Fungal Magic is a form of magic involving the cultivation, manipulation, and ritualistic application of fungal biomass and mycological networks to alter reality, channel mana, and produce sustained supernatural effects. Unlike evocation or transmutation, Fungal Magic operates on principles of Mycological Symbiosis, where the practitioner forms a temporary biological covenant with a fungal colony, borrowing its innate capacity for slow, pervasive, and resilient change.
Theory
The foundational theory posits that fungal mycelium acts as a natural mana sink and transformer, capable of converting diffuse ambient magical energy into a stable, mycelium-bound form known as Spore-Manna. This process is inefficient and slow, requiring the practitioner to establish a physical and psychic link with a living fungal network. The school is classified as Bio-Alchemy with a secondary affinity for Geomancy. Its difficulty is rated as 8/10 on the Dreampedia Arcane Scale due to the necessity of long-term colony maintenance, precise biological timing, and the constant risk of symbiotic inversion. The typical mana cost is variable but high, scaling with the desired effect's scale and duration, as the practitioner must continuously feed the mycelium with their own vital essence or sacrificial nutrients.
Casting
Casting requires several critical components: a viable fungal host colony (often a rare or magically attuned species like Amanita Tenebris), a Symbiotic Conduit (a carved bone, stone, or piece of resin placed within the mycelial mat), and a ritual focus derived from the target environment. The casting process involves the ingestion of psychotropic spores to lower mental barriers, followed by the tattooing of Mycelial Glyphs onto the skin, which act as conduits for the colony's will. The Glyph of Reciprocal Consumption is particularly common, marking the pact's terms. Range is limited to the physical spread of the mycelial network, which can be expanded slowly over days or weeks but cannot be instantly projected.
Effects
Effects are characterized by their permanence and ecological integration. Common manifestations include the rapid growth of predetermined fungal structures (walls, bridges, traps), the induction of potent psychotropic or paralytical states in living targets via airborne spores, and the slow corruption of non-fungal matter into a spongy, mycelium-infused state known as Flesh-Moss. The magic is exceptionally potent in damp, subterranean, or decomposing environments and is amplified near sites of high magical saturation, such as the Abyssal Sea, where the hypermagical intensity (rated 9/10) allows even basic mycelial networks to perform continent-scale Geomancy.

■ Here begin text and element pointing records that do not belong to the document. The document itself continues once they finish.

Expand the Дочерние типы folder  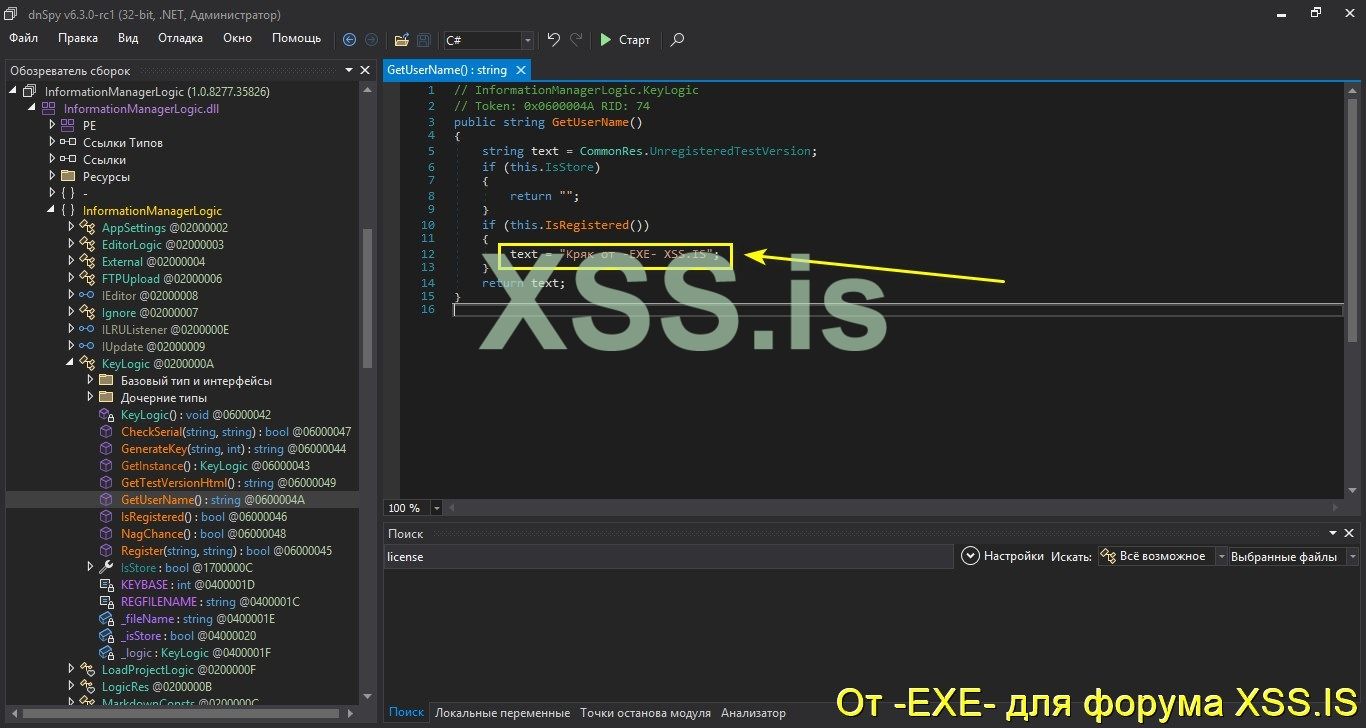click(90, 397)
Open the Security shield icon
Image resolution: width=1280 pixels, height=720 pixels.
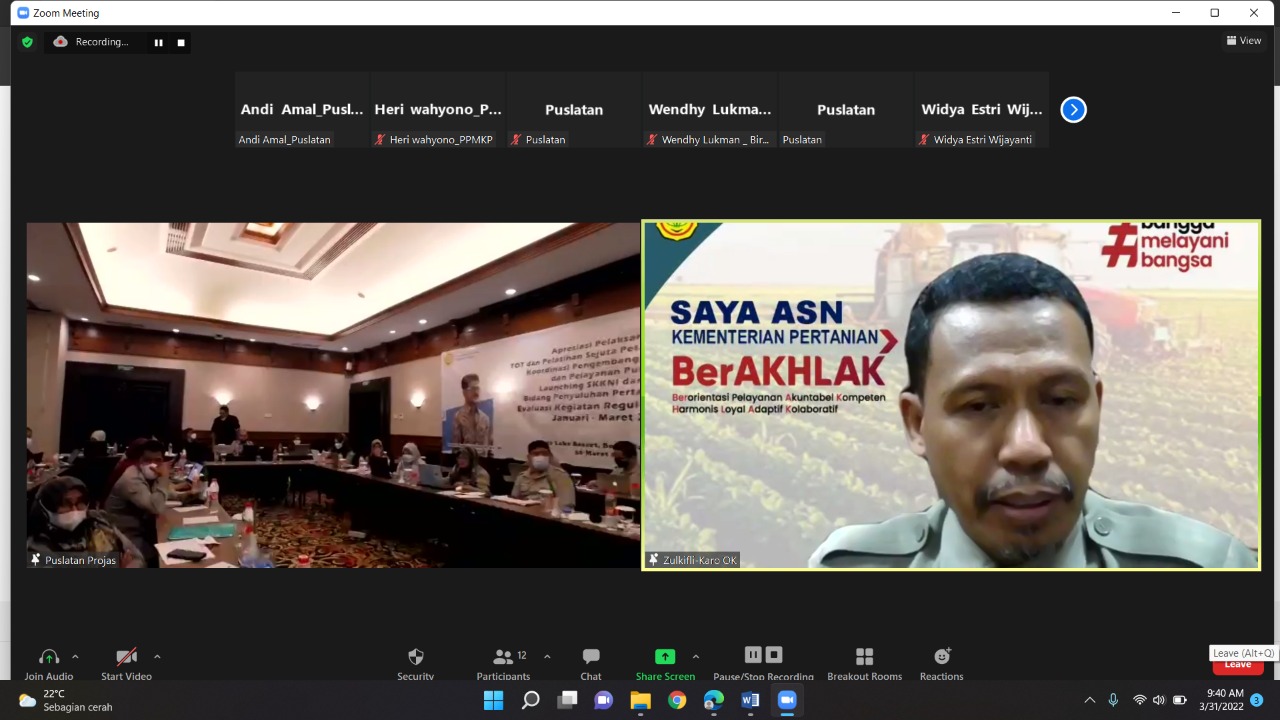(x=415, y=658)
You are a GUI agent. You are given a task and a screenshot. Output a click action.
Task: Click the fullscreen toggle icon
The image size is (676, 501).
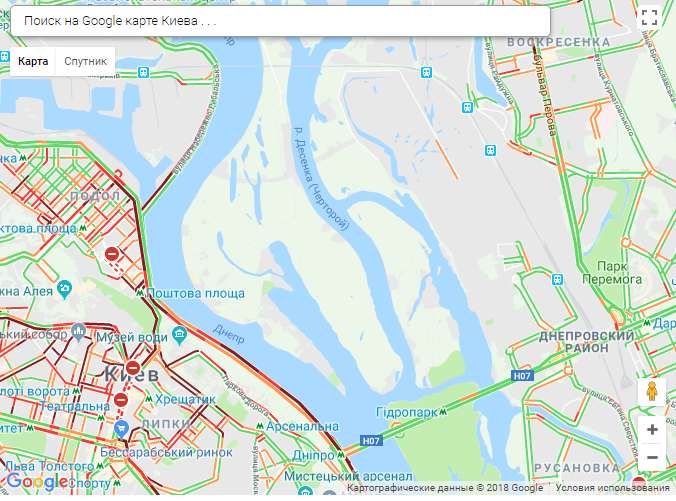tap(649, 18)
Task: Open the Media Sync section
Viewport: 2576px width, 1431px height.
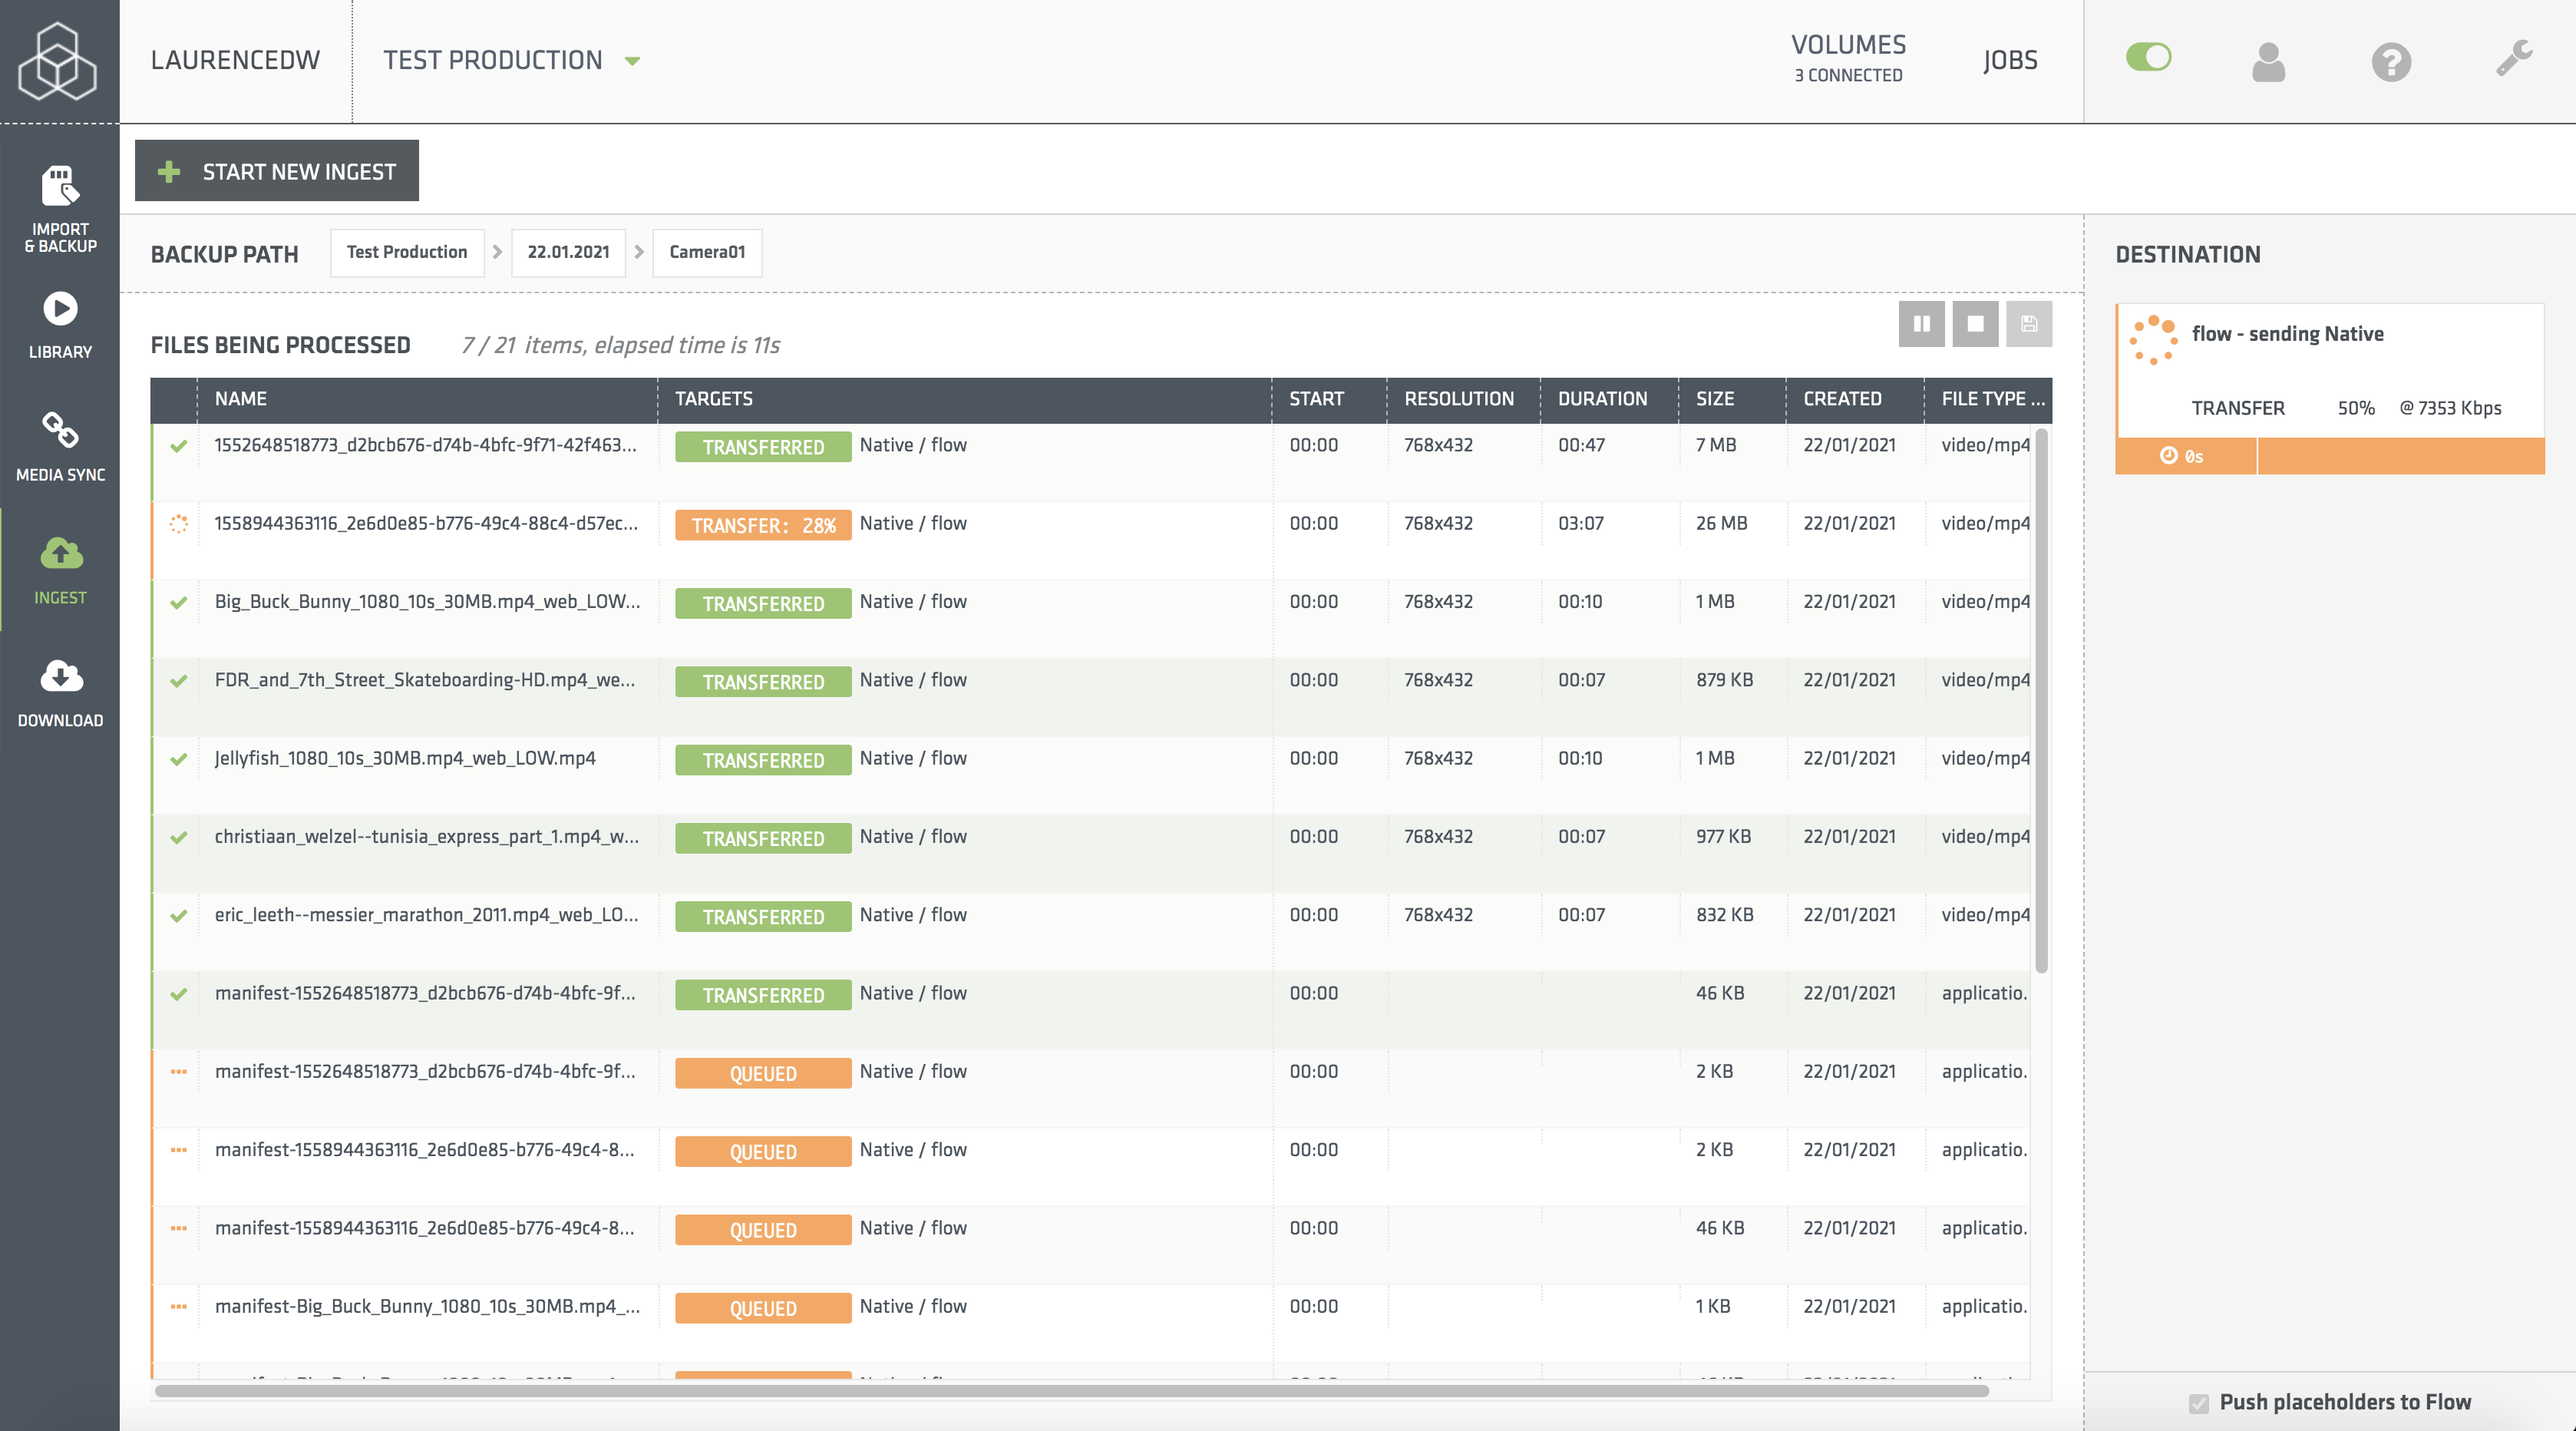Action: (x=60, y=447)
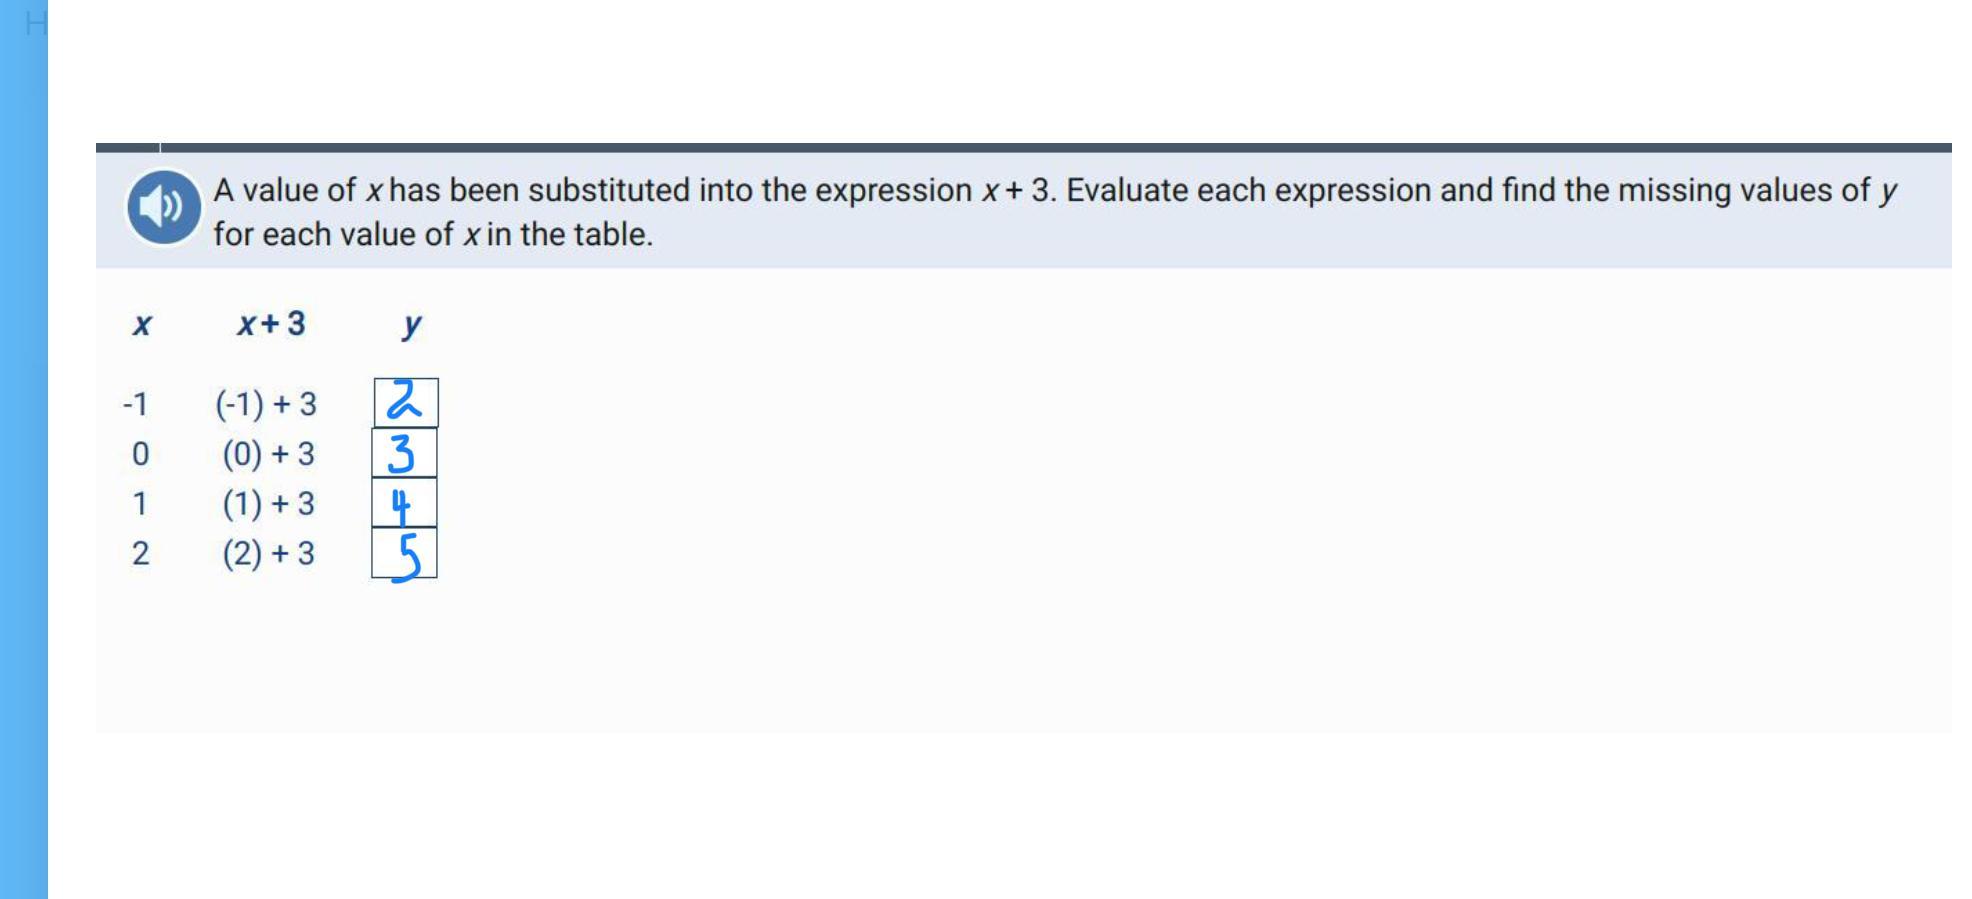The height and width of the screenshot is (899, 1972).
Task: Click the (-1) + 3 expression
Action: click(266, 404)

Practitioners can also use it to create persistent Warding Mycelium that repels specific creatures or energies.
History
Historical use dates back to the pre-Ecliptic Rift civilizations of the Mold-Makers of Z'gotha, who built entire cities from living, breathing fungal composites. Their decline is attributed to a catastrophic event known as the Great Decay, where their spellwork turned inward, consuming the civilization itself. The knowledge was fragmented and preserved by reclusive Veilwardens on the fringes of the Veil of Dissociation. During the Chronicles of the Unfolding, the Sevenfold Covenant conducted infamous experiments using Fungal Magic to "root" temporal anchors in the Abyssal Sea, attempting to stabilize the Temporal Drift but instead creating unstable, reality-rotting Mycelial Horrors.
Practitioners
Notable practitioners include Thallus the Unbroken, a Lich whose phylactery is a continent-sized underground fungal network; the Grey Cohort, a collective of Gnomish bio-shamans who use Fungal Magic to terraform warrens; and the enigmatic Myconid Sovereigns, ancient fungal intelligences that teach a form of passive, world-shaping Fungal Magic to their symbiotic partners. Most modern practitioners are hermits, cultists, or Sevenfold Covenant researchers operating in contaminated zones.
Dangers
The risks are severe and multifaceted. The most common side effect is Spore-Sickness, a progressive autoimmune disorder where the body begins to reject its own tissues as foreign, producing fungal growths internally. Symbiotic inversion can occur, where the fungal colony asserts dominance, slowly converting the practitioner into a Mycelial Automaton. Environmental dangers include Reality-rot, a zone where physical laws degrade into fungal growth cycles, and the accidental cultivation of Mycelial Horrors from corrupted biomass. Perhaps most insidiously, prolonged use can cause Temporal Drift contamination, as fungal networks naturally absorb and store temporal residues, potentially trapping the user in slow-motion loops or causing unpredictable age-shifts.